About Tutogi, receiver Dan Buckner added, “I think he’s amazing with the ball in his hands. I honestly don’t think he got the ball enough.”

And while Tutogi might not have had the chance to contribute much with the ball, Rodriguez used Tutogi’s versatility and size, at 6-foot-1, 260-pounds, to his advantage.

His primary position is at fullback — he had 38 carries, 121 yards, 27 receptions, 225 yards and 7 total touchdowns in his UA career — but that might not be enough to play in the NFL.

The seven-round NFL Draft, which will take place on Thursday, Friday and Saturday, rarely sees fullbacks drafted. But Tutogi is not solely a fullback: He’s an H-back and a special teams stalwart and can play defense.

On a defense beset by injuries and depth concerns, Tutogi was needed on the other side of the ball at defensive end, and that versatility has caught the eye of NFL scouts.

“My agent actually called me a few days ago,” Tutogi said, “and said the [Cincinnati] Bengals might have some interest in playing me at rush defensive end … and if I play outside linebacker for the Bengals, I get to play with some of the best linebackers in the league in James Harrison and Vontaze Burfict.”

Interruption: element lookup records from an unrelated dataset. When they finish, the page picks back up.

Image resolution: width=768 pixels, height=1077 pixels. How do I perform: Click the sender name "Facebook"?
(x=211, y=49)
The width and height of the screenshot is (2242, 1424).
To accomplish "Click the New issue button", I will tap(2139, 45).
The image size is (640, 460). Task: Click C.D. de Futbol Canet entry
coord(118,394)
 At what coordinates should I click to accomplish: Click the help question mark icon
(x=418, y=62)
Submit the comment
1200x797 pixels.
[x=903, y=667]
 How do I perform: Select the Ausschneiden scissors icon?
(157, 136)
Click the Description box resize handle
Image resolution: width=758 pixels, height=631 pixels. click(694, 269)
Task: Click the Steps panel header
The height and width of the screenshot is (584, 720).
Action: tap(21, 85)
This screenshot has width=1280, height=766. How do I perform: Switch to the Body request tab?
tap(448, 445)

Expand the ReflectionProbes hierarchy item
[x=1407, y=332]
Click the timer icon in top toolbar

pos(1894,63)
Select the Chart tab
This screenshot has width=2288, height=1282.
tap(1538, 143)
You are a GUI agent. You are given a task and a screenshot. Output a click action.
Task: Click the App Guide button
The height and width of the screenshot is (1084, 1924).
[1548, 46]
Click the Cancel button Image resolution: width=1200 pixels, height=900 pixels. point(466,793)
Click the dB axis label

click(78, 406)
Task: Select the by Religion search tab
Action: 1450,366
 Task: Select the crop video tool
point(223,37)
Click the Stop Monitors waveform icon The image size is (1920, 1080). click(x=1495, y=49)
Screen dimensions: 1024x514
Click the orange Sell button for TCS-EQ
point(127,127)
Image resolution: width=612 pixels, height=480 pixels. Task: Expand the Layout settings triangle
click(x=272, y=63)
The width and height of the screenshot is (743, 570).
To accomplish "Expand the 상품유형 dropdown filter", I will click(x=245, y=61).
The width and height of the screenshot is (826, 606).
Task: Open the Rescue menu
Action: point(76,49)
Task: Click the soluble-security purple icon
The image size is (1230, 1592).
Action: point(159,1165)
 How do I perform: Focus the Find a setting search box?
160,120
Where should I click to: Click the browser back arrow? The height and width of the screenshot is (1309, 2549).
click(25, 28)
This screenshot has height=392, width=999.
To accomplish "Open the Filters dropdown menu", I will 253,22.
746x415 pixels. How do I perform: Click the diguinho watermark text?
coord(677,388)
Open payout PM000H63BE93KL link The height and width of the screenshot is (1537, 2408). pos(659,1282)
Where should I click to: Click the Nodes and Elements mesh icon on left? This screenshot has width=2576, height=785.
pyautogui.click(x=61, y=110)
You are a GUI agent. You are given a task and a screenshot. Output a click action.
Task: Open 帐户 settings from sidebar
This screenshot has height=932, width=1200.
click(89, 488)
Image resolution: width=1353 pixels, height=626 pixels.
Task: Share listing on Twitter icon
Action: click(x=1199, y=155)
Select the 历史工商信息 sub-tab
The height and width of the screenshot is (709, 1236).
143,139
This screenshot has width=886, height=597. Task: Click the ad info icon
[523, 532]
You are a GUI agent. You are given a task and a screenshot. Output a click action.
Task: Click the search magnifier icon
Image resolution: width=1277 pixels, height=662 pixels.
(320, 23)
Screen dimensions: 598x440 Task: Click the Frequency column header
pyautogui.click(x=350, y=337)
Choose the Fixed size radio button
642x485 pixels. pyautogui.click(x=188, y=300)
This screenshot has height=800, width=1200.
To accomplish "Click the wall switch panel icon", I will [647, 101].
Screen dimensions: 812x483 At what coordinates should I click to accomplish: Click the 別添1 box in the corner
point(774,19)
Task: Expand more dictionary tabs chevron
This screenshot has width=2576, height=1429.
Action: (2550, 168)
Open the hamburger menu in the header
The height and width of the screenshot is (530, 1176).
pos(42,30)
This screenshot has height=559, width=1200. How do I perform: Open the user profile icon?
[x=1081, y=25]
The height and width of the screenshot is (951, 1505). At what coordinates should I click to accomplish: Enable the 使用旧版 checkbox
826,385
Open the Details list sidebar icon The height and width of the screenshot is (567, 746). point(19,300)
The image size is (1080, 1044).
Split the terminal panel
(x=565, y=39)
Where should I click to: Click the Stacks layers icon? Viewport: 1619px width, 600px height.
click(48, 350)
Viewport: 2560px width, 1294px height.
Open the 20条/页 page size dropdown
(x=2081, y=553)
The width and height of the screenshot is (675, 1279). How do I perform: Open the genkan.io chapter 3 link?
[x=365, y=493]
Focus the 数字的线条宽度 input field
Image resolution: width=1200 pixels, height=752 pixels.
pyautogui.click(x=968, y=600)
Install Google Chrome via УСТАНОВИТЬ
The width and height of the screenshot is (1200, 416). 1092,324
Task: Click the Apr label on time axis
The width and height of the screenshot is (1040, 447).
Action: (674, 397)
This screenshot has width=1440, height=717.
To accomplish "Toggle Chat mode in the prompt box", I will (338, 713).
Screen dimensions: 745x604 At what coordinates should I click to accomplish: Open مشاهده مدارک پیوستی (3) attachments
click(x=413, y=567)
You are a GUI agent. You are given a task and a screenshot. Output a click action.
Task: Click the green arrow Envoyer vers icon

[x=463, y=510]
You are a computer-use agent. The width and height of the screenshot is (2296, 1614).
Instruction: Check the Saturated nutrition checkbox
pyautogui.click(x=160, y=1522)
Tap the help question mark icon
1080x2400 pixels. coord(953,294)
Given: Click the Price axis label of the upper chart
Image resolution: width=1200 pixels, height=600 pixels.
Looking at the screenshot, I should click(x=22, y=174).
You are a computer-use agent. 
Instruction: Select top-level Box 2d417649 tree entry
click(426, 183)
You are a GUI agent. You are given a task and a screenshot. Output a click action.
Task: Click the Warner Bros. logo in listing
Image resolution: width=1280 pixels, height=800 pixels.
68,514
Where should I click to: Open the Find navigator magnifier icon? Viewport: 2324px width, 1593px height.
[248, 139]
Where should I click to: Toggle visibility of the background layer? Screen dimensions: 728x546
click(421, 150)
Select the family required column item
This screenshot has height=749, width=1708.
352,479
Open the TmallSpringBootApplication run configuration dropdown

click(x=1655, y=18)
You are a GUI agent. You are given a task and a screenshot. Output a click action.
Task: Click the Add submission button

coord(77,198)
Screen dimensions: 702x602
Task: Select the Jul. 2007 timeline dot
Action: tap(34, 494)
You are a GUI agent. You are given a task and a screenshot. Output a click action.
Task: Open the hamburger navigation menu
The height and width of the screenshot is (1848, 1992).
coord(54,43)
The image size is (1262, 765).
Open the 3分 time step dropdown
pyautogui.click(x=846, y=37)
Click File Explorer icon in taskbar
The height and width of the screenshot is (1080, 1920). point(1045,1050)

The possibility of learning from someone like Harrison would be “awesome”, he said.

As a defensive end last year, Tutogi contributed 5 tackles, 1.5 sacks and 1 tackle for loss.

Tutogi said he understands that most NFL players get their start on special teams, and he’s fine with that.

“It’s not about the money or any of the fame,” Tutogi said. “It’s just something I’ve always wanted to accomplish as early as five years old. They could ask me to be a long snapper or waterboy; I’ll do whatever it takes. Hopefully I have a long career in the NFL.”

Path to the Draft

Taimi Tutogi
Position: Fullback/Defensive end
Height/Weight: 6-foot-1, 246 pounds
Career Stats (26 games): 38 rushes, 121 yards, 5 touchdowns, 27 receptions, 225 yards, 2 touchdowns, 9 tackles, 1.5 sacks
Pro Day numbers: – 40-yard dash: 5.07 seconds – 22 bench press reps of 225 pounds – Vertical jump: 31.5 inches Scouting Profile:
Grade: 59.8, 2nd-highest ranked fullback
NFL COMPARISON: Lawrence Vickers (Cowboys)

Tutogi was a two-way high school star, but his production hasn’t been exceptional during his career (121 rushing yards, 192 receiving yards, seven total touchdowns) with the Wildcats. His versatility (he’s played multiple positions on offense and defensive end for Arizona) and physical tools, however, give him strong potential as a lead-blocker and on special teams coverage units.


On what he’s been up to since the New Mexico Bowl:

It’s pretty much been a grind since the bowl — just been working out, trying to stay in shape and look good for whoever comes along and wants to see me work out or take any interest in me.

On his Pro Day performance:

I think I did pretty well for the most part and from what the scouts are saying. I’ve been getting a lot of phone calls saying that I did pretty well. Stock only went up, I didn’t hurt it, and when I get out there, I guess I showed a lot of them I can do a lot of different stuff on any team. I can play defense like I did at Arizona. I can play offense. Special teams is fine with me because special teams is where everyone has to start out. Pro Day was essential for me mainly because I didn’t get invited to the combine; you know Matt [Scott] did, but from what they’re saying I did pretty well. I showed I can catch the ball out of the backfield and I have good hands and I got decent speed and agility for a guy that weighs 246.

On his expectations for the NFL:

I just want to make a team. I don’t care if I’m drafted in 7th round, I don’t care if I go as a free agent, as long as I get a call and a team says, ‘We want you to play on our squad right now.’ That’s all my focus is on. I’m hoping and praying and putting it in God’s hands and hoping it happens, but you know if I do get that call and do make it on any squad, I plan on working my butt off like I did all four years at Arizona. I’ll do my part; I plan on playing 100 percent no matter where I go — no matter what position I play.